Con mucho cariño, para mi hermana.
Xunaxi siempre pensó que el mundo no había descubierto la comida zapoteca. Decía que en el más pequeño pueblito del Istmo, Valle o Sierra podían prepararse más guisos originales que en la Francia entera o en la botuda Italia. “Pero así son las cosas. A lo mejor Dios nos ama tanto, que guarda placeres únicos para nosotros”.
De todo lo que su paladar había probado, acumulaba recuerdos precisos. Y de los muchos platillos que le gustaban, tenía por predilecto los tamales de elote, conocidos en la zona istmeña como guetazee, que acompañados con crema y queso saben a comida de dioses.
Deshojaba lentamente cada tamal.

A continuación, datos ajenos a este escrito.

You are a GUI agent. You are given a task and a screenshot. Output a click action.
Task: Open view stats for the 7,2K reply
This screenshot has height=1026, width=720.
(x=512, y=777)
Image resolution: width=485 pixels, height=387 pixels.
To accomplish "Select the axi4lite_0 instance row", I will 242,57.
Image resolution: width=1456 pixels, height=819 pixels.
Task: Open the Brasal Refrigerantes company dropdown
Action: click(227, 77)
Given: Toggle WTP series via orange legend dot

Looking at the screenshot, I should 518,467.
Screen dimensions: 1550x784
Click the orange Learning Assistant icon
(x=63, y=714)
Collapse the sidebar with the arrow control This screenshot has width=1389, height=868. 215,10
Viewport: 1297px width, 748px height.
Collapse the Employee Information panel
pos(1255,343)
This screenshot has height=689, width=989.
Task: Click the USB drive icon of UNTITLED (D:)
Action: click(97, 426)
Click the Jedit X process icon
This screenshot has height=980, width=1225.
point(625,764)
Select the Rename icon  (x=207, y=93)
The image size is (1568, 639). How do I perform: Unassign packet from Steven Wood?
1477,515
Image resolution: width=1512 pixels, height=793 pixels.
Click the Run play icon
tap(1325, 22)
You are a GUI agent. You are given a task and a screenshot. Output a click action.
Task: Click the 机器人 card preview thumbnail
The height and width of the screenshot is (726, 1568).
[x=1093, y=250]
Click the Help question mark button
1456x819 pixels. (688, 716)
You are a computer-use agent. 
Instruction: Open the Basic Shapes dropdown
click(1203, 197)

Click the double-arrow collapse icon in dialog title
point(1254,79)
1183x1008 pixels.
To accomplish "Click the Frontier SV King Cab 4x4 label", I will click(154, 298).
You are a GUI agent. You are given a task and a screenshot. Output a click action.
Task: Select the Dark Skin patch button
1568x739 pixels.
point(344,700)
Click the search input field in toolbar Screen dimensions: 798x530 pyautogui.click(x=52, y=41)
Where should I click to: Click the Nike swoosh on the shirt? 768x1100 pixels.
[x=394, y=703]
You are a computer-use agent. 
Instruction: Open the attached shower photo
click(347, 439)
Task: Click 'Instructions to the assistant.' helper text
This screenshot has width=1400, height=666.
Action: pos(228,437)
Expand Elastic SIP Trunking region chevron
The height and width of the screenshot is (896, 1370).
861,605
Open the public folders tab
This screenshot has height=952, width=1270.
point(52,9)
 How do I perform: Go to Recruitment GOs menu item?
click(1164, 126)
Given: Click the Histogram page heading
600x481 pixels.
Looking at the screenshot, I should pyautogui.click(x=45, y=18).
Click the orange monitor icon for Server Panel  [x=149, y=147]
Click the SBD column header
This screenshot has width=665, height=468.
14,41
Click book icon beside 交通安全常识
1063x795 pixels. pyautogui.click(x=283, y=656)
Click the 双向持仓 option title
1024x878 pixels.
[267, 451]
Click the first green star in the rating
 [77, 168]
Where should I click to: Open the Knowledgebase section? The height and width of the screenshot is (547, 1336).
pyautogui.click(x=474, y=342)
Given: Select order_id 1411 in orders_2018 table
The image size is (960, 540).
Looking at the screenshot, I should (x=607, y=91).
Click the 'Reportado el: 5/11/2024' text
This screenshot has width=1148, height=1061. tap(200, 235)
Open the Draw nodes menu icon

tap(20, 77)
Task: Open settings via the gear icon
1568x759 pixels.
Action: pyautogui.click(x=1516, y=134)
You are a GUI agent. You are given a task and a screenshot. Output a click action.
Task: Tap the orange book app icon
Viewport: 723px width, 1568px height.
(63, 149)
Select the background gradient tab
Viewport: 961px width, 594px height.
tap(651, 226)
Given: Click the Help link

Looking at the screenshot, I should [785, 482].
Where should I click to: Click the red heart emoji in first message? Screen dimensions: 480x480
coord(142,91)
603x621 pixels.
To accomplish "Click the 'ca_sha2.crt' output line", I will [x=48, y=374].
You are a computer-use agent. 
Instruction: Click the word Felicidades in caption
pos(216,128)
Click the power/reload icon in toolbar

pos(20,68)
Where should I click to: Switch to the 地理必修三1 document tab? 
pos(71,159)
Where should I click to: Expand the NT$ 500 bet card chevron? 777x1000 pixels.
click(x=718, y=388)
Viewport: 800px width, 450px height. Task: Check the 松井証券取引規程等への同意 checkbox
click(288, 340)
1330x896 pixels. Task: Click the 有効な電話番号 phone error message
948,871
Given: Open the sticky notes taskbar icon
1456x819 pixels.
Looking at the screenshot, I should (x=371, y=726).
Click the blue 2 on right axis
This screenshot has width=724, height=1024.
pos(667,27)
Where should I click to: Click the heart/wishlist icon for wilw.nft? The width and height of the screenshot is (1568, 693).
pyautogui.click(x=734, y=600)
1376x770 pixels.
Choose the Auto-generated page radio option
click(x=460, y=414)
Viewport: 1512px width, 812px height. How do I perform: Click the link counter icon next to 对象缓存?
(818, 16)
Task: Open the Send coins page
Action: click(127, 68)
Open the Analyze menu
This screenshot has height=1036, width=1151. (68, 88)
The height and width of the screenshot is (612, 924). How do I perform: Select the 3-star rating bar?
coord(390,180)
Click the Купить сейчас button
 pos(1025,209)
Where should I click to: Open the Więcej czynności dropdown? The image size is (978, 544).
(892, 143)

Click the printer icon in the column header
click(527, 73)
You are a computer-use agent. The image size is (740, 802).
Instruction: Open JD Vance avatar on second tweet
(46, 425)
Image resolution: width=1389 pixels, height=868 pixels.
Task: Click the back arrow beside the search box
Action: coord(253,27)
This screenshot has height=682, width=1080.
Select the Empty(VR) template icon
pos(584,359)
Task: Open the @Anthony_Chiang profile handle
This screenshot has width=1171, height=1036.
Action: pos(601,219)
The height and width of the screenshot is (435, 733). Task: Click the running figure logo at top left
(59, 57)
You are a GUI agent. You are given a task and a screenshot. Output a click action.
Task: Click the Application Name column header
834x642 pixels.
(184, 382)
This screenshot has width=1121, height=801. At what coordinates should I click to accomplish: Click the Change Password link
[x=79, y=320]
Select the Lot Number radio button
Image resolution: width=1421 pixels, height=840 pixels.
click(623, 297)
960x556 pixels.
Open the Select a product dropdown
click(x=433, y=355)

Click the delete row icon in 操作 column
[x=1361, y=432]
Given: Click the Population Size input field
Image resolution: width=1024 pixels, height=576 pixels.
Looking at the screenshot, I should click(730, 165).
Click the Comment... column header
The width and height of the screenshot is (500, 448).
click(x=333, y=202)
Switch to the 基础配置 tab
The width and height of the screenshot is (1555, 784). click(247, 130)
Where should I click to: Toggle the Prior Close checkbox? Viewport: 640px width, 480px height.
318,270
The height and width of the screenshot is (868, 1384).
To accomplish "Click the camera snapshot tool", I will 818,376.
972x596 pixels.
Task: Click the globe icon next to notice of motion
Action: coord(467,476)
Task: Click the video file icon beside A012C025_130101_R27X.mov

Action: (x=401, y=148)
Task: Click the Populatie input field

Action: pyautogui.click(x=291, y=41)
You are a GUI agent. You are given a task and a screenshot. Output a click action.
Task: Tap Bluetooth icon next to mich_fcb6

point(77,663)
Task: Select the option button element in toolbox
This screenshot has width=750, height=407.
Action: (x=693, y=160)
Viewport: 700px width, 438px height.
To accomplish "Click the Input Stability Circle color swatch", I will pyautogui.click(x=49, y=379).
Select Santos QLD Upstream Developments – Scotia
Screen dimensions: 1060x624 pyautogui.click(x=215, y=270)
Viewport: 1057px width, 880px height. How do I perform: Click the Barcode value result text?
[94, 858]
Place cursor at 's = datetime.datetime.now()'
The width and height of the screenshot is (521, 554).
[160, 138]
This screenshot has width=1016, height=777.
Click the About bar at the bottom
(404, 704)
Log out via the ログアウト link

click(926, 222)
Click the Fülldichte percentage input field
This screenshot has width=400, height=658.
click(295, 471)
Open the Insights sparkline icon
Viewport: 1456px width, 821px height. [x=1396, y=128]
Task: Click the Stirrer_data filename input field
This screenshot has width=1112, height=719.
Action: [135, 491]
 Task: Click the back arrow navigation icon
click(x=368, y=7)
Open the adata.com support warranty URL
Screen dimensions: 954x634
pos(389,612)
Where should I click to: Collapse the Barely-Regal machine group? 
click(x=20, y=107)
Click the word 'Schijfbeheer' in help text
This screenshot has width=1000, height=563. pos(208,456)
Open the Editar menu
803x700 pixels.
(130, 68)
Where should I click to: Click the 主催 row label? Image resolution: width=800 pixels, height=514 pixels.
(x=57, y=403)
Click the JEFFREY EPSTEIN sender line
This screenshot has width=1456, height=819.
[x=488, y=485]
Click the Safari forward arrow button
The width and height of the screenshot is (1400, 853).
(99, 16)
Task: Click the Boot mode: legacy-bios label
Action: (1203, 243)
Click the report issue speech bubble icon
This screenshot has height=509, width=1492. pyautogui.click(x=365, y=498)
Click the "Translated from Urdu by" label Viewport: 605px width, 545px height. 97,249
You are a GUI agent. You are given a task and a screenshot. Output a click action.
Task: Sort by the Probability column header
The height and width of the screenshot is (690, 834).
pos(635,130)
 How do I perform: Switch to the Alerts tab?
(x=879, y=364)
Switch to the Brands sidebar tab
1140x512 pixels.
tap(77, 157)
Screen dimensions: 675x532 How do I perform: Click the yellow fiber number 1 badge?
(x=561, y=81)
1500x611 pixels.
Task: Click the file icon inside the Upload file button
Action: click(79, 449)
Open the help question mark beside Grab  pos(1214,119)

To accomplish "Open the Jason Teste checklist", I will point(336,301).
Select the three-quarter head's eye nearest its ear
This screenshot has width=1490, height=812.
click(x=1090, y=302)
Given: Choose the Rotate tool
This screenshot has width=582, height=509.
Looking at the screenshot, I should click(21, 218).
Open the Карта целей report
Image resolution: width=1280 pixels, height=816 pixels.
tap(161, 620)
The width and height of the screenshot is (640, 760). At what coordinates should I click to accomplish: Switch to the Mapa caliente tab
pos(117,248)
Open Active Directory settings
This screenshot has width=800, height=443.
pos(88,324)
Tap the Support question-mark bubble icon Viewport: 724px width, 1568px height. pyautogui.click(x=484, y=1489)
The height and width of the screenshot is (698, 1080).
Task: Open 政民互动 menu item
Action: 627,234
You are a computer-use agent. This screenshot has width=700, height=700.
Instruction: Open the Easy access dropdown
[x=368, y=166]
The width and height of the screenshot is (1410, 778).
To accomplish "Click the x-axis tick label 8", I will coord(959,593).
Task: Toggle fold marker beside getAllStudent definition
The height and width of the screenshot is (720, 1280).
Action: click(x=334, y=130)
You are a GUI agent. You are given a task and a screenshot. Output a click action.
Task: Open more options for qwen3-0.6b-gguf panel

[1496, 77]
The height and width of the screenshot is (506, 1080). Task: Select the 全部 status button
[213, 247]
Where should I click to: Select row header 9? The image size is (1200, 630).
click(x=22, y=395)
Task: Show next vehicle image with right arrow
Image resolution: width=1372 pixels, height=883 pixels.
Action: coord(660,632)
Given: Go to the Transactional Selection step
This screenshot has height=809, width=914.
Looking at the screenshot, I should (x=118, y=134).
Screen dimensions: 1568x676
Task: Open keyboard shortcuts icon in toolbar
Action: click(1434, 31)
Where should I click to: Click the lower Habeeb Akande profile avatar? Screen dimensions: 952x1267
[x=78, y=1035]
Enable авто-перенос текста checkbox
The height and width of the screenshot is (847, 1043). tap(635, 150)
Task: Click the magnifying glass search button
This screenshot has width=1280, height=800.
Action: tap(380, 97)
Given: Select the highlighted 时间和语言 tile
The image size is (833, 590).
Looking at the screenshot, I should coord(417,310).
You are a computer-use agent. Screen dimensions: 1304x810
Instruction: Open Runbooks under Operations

Una vez en el recipiente, le vaciaba a cuentagotas la mantequilla, espolvoreando pedacitos de queso seco o porciones de queso fresco, según su preferencia.
De niña siempre imaginó que los tamales de elote eran frutos brotados a ciertos árboles. ¿Una planta de guetazee? Podría ser… En la mente de los pequeños todo es posible. Pero una tarde, Xunaxi cometió la imprudencia de confesar su ilusión a sus hermanos, quienes, traviesos como ellos solos, decidieron tenderle una trampa.